India's CG framework has evolved rapidly since liberalization (1991), often reacting to global trends or efficiency.

The Timeline of Reforms

1. CII Code (1998)

  • The First Step: The Confederation of Indian Industry (CII) released India's first voluntary code.
  • Significance: It started the conversation.

2. Kumar Mangalam Birla Committee (1999)

  • The Turning Point: Appointed by SEBI.
  • Outcome: Recommendations became Clause 49 of the Listing Agreement.
  • Key Rules: Introduction of Independent Directors, Audit Committees.

3. Naresh Chandra Committee (2002)

  • Context: Post-Enron.
  • Focus: Auditor Independence. (Rotating auditors, prohibiting non-audit services).

4. Narayana Murthy Committee (2003)

  • Focus: Strengthening Clause 49.
  • Key Rules: Whistleblower policy, refined definition of Independent Director.

5. Companies Act, 2013

  • Legalization: Many SEBI norms became Law for all companies (not just listed ones).
  • Mandate: CSR (2% rule), Woman Director, Class Action Suits.

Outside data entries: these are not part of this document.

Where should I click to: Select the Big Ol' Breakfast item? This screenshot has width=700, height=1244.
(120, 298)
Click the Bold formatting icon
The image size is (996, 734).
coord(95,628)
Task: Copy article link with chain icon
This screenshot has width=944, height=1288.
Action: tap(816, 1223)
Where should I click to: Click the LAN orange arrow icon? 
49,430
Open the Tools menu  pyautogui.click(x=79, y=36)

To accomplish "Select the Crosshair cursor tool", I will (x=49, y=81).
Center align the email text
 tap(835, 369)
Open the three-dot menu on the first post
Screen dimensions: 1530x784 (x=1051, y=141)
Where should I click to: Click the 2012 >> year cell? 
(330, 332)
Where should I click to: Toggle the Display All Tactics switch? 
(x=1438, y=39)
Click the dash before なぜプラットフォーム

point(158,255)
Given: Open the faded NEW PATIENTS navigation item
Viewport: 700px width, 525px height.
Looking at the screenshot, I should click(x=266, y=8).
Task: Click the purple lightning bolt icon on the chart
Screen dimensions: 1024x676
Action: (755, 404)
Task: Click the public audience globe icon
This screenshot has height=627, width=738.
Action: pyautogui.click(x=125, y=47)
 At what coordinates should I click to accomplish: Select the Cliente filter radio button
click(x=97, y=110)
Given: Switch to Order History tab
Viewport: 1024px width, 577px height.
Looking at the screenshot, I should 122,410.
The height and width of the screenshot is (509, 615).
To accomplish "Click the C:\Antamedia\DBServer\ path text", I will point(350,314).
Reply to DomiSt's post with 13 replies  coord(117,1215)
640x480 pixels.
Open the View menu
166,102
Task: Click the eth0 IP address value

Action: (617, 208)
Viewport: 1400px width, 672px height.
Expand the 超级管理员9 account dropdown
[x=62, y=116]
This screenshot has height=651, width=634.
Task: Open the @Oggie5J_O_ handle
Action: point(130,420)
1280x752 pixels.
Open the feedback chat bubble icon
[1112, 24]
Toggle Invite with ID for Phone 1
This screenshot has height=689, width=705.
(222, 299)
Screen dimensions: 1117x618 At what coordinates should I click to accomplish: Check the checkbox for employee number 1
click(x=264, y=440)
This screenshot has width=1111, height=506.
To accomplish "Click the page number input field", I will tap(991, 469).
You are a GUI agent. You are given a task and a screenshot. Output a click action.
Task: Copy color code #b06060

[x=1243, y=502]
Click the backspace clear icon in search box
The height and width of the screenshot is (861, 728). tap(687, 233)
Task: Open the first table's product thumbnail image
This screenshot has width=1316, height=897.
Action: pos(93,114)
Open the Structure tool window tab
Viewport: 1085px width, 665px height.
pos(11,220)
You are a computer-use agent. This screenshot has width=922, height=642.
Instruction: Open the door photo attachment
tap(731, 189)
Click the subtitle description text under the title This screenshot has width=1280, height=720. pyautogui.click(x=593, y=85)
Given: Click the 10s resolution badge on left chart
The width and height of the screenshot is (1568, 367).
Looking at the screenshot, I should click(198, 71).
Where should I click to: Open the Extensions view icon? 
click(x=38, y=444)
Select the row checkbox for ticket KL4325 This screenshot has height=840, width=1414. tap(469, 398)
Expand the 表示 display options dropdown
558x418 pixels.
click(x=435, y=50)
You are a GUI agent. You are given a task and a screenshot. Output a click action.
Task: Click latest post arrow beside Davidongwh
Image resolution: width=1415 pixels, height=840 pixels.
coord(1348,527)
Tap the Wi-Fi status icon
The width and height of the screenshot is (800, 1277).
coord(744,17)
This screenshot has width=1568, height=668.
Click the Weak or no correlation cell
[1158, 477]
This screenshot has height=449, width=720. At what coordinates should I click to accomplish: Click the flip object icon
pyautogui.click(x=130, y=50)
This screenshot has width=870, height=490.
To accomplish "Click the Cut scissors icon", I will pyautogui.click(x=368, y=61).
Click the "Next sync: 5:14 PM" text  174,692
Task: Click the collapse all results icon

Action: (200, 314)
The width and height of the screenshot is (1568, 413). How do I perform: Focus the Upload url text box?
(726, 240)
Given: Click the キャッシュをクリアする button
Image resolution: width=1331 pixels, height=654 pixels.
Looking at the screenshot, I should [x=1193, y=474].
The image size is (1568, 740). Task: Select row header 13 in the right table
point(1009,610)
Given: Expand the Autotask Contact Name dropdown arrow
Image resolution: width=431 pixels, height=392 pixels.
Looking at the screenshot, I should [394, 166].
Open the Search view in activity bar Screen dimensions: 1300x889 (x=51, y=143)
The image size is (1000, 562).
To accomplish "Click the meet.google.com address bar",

6. Uday Kotak Committee (2017)

  • Recent Update: Raising the bar.
  • Key Rules: Separating Chairman & CEO roles (stalled), stricter independence criteria, max directorships reduced.
Note

Reactive to Proactive: Initially, India reacted to scams (Harshad Mehta, Enron). Now, with the Kotak Committee, India is trying to adopt global best practices proactively.